Certains nous rétorqueront que l’UE est irréformable et que voter dans ce contexte revient à se laisser instrumentaliser. Mais, sommes-nous bien sûrs de ne trouver personne parmi les candidats qui soit proche de nos convictions ? Voulons-nous être représentés auprès de nos vingt-sept voisins par La République en marche d’Emmanuel Macron ? Voulons-nous courir le risque d’être représentés par une majorité de députés d’extrême droite ? En 2014, c’est le Front national qui a raflé la majorité de la délégation française, avec 23 députés sur 74 (ils sont 15 aujourd’hui en raison de plusieurs défections pendant le mandat, et leur bilan est catastrophique).

La campagne électorale ne nous a pas fait rêver. On y a vu beaucoup d’anciennes têtes, on n’y a pas entendu de propositions courageuses, on a assisté, comme d’habitude, à des compétitions d’égos. Aujourd’hui, c’est une jeune Suédoise de 16 ans, Greta Thunberg, et les lycéens manifestant chaque vendredi dans des dizaines de pays, qui sont les plus efficaces à nous alerter sur la catastrophe écologique dans laquelle notre planète est en train de se précipiter.

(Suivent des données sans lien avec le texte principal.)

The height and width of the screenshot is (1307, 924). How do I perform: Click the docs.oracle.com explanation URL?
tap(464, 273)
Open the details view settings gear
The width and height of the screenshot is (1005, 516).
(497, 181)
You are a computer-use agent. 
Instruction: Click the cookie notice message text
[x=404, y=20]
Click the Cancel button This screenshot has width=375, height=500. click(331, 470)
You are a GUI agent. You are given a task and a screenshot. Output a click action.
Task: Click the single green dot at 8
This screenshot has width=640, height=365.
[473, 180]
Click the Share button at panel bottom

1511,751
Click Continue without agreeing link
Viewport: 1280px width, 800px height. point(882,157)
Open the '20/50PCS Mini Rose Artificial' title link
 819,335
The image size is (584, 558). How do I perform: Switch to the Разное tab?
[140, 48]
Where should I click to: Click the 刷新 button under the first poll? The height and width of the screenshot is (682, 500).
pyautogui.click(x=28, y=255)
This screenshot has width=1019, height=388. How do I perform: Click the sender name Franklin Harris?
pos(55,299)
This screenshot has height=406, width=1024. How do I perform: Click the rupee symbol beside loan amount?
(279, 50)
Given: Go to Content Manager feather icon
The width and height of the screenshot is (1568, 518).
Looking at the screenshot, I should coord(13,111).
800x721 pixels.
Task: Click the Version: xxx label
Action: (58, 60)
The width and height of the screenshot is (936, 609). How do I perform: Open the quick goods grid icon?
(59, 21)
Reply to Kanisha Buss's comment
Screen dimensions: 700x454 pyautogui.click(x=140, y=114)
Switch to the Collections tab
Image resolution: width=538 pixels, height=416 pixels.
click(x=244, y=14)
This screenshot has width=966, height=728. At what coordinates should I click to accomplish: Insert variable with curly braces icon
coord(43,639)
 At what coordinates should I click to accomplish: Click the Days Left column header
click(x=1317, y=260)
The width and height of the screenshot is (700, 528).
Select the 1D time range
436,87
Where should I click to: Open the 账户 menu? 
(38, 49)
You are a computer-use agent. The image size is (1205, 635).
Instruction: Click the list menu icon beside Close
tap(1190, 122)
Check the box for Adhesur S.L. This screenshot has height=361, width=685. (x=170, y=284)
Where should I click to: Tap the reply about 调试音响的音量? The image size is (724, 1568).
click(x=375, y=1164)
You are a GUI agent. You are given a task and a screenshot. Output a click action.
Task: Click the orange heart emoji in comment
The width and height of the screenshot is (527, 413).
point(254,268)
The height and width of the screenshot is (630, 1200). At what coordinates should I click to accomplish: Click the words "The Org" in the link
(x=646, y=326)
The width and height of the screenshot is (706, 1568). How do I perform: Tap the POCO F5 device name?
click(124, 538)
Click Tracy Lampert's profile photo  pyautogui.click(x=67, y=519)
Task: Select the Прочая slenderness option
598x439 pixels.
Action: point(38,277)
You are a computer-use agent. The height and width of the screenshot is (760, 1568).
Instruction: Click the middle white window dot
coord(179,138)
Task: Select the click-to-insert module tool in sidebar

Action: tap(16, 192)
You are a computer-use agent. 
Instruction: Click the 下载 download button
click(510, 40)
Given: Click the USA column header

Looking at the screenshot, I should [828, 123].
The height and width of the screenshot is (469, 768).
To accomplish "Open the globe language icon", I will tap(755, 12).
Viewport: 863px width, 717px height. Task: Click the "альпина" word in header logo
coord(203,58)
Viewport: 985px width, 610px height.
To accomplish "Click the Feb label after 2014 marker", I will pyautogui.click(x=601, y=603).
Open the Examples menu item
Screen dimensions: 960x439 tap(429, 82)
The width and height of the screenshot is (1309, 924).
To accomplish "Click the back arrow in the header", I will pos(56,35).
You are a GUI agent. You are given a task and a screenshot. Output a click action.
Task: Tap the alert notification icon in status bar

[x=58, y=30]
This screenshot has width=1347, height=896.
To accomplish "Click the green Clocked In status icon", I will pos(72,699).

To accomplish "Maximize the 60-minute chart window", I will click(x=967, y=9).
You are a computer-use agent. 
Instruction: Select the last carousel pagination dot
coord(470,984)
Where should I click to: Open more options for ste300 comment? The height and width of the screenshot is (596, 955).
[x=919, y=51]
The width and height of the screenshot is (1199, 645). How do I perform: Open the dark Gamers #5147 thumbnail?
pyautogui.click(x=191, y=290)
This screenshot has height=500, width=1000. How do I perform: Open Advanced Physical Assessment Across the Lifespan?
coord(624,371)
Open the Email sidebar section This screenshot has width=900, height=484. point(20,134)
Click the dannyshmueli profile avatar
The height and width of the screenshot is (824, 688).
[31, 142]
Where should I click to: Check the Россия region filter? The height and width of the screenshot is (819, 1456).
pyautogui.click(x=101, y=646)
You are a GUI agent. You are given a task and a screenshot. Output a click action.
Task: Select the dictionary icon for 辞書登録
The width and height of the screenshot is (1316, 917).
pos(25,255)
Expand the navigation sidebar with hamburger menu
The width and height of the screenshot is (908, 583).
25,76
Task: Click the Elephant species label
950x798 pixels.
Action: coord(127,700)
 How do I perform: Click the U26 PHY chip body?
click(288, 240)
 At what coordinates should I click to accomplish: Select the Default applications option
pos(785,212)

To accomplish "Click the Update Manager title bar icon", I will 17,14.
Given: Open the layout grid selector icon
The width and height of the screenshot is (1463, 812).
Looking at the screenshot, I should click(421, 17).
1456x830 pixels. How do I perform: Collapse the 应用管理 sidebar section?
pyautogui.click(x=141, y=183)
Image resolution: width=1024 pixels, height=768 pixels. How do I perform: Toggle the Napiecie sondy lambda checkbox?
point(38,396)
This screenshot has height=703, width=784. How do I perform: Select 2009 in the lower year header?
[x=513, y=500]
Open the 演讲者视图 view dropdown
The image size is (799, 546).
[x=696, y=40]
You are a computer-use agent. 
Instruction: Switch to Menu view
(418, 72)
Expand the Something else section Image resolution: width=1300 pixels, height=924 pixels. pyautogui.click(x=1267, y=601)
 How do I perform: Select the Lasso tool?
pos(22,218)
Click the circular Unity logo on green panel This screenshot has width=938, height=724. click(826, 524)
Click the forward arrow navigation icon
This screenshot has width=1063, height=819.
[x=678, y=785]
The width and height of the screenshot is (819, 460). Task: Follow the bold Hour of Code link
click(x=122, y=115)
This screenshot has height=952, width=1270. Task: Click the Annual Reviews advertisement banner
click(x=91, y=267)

De fait, la classe politique française manque de renouvellement, est usée par les déchirements incessants. Elle a longtemps délaissé les institutions européennes pour privilégier des carrières hexagonales – à la différence de l’Allemagne ou des pays nordiques, où le personnel politique a largement investi le Parlement de Strasbourg. Un siège dans l’hémicycle européen a longtemps été synonyme, pour les Français, de retraite dorée.

Ce désintérêt pour les affaires européennes n’est pourtant pas une fatalité. D’ailleurs, passé les têtes de liste de cette campagne électorale, on trouve des candidatures qui sortent du lot : ici, une caissière de la grande distribution vivant à Nancy (Sabrina Benmokhtar, Génération·s), là, une paysanne qui lutte contre les absurdités de la Politique agricole commune en Ardèche et un livreur bordelais qui a créé le premier syndicat des coursiers à vélo (respectivement, Sarah Chaussy, Arthur Hay, PCF), ailleurs, un maire qui prône l’accueil des migrants et a instauré dans sa ville du Nord la gratuité des transports en commun (Damien Carême, EELV) ; là encore, un étudiant de Saint-Denis qui a occupé sa fac pour y accueillir des réfugiés (Landry Ngang, La France insoumise)…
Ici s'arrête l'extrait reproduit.